Kamp alanında akşamları, kazı ekibi içkili çalgılı eğlenirken, dantelli geceliğini yanında getirmekten kaçınmamış Liza da sürekli rahibeleri ve manastırı düşünmektedir. Filmin ilerleyen dakikalarında, faaliyete geçen gizli güçlerin, falcı bir kadınla karşılaşıp, manastır ve çarmıha gerilmiş rahibeler hakkındaki gerçekleri öğrenen Liza'ya, kazı ekibine ve kasaba halkına musallat oluşunun hikayesini, umarım filme daha saygılı bir tonda, bir sitede okuma fırsatını bulursunuz. Ben geleyim son olarak doğrudan bayan meslektaşları ilgilendiren meseleye. Aslında kişisel olarak inşaat işine pek cinsiyet açısından bakmıyorum ama filmde, gündüz vakti Liza’nın erkeksi kıyafetler içerisindeyken, gece çadırında dantelli geceliği içinde olması ne demektir, tartışılabilir. Konuyu şöyle bir çıtlattıktan sonra, Liza’nın 80’lerin korkunç modasının kurbanı olduğuna bağlayıp kısa yoldan dersimizi burada sonlandıralım.

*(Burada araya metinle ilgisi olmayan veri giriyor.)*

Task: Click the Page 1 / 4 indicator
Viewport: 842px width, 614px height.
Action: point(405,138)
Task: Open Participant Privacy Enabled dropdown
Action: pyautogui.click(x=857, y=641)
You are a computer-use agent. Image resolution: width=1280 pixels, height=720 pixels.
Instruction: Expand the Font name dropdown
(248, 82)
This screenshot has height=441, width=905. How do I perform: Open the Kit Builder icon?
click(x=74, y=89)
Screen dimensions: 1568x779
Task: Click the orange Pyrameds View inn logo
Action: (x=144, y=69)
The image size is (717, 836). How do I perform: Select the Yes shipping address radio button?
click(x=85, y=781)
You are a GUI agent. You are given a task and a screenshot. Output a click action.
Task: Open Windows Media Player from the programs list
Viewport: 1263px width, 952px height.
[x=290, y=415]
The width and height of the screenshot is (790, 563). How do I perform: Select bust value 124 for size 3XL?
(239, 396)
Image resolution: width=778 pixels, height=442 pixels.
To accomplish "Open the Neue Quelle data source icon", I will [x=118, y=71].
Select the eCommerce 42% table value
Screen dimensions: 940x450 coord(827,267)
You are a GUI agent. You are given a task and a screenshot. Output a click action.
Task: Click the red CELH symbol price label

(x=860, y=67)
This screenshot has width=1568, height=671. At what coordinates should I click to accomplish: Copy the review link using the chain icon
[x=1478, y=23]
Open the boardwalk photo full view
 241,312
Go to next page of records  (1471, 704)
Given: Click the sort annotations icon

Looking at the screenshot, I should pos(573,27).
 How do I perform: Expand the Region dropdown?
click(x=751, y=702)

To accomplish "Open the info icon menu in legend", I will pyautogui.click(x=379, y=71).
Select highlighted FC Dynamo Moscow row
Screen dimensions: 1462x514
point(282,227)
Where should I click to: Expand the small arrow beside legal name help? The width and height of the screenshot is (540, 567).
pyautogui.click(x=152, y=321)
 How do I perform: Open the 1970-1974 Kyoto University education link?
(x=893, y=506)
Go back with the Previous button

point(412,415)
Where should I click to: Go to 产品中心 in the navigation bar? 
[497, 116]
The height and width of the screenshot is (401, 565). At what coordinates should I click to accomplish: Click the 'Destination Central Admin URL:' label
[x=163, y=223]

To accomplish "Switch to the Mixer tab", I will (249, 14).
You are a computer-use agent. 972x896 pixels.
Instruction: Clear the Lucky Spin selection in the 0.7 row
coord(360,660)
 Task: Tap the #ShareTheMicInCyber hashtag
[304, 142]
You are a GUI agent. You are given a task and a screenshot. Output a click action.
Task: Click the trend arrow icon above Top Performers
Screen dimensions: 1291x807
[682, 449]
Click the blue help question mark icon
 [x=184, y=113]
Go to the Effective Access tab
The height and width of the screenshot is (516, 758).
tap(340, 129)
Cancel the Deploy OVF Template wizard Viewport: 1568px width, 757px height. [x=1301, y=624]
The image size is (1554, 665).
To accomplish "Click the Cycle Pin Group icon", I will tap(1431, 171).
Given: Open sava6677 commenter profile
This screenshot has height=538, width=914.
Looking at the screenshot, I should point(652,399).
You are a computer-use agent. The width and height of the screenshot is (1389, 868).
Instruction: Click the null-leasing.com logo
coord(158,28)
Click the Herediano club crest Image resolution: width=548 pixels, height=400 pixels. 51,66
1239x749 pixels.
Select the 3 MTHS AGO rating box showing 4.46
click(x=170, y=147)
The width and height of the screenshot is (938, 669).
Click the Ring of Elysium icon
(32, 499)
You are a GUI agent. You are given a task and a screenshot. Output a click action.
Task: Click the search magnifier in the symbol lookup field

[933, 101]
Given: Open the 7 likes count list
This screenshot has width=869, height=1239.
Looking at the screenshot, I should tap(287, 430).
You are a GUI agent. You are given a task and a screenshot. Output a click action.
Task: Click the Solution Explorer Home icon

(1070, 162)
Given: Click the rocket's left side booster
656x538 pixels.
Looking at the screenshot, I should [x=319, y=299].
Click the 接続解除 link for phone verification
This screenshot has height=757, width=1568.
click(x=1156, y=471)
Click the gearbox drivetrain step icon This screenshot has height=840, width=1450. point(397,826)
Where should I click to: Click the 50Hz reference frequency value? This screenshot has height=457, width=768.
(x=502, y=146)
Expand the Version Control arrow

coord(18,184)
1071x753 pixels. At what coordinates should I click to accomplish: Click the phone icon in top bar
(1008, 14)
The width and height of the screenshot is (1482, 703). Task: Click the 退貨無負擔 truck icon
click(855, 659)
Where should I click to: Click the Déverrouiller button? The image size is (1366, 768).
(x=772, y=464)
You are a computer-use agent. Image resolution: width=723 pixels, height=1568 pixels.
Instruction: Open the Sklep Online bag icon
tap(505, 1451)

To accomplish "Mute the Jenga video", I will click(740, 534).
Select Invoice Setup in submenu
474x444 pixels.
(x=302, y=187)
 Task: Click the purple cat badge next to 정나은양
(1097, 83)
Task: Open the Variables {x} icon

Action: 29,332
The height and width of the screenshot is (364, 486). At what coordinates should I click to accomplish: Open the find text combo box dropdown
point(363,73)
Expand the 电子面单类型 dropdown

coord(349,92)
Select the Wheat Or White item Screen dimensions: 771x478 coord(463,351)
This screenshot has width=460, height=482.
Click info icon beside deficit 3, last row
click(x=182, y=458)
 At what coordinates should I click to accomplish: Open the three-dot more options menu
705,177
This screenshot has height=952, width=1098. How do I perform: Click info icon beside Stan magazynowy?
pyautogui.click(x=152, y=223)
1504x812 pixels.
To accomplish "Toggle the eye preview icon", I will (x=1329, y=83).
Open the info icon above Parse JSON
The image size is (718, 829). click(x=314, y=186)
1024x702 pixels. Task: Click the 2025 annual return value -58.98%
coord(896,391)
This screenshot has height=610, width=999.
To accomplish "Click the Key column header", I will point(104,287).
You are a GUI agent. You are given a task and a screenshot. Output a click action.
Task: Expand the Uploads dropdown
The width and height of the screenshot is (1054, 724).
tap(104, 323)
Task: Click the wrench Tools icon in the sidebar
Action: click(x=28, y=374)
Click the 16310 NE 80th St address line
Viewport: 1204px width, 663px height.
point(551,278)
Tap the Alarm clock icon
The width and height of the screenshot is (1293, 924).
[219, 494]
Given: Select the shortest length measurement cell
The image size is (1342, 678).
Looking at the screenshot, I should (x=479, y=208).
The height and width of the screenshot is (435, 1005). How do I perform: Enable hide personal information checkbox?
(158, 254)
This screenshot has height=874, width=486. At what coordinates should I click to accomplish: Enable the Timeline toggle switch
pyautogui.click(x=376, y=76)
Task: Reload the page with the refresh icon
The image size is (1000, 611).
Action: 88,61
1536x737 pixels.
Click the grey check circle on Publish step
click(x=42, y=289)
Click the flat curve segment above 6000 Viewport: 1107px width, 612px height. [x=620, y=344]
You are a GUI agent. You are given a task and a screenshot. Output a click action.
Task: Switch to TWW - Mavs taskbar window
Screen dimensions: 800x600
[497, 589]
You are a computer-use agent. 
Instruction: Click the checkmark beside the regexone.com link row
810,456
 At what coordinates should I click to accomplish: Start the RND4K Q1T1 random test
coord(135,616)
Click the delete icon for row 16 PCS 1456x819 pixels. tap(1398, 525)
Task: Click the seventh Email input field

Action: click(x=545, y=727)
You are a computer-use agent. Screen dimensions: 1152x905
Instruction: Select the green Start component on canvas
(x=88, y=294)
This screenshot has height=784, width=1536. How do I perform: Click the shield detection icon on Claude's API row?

Filmin nasıl sonlandığını soran arka sıradaki öğrencime cevap verirsem, ekibin açık havada çalışmasından dolayı, senaryo kağıtlarından bir kısmının rüzgara kapılıp uçtuğunu söyleyebilirim sanıyorum.

Ha, bu arada Fulci usulü göz çıkarma, vücudu ikiye ayırma, delme ve torna stillerine çalışın, haftaya sınav yapabilirim.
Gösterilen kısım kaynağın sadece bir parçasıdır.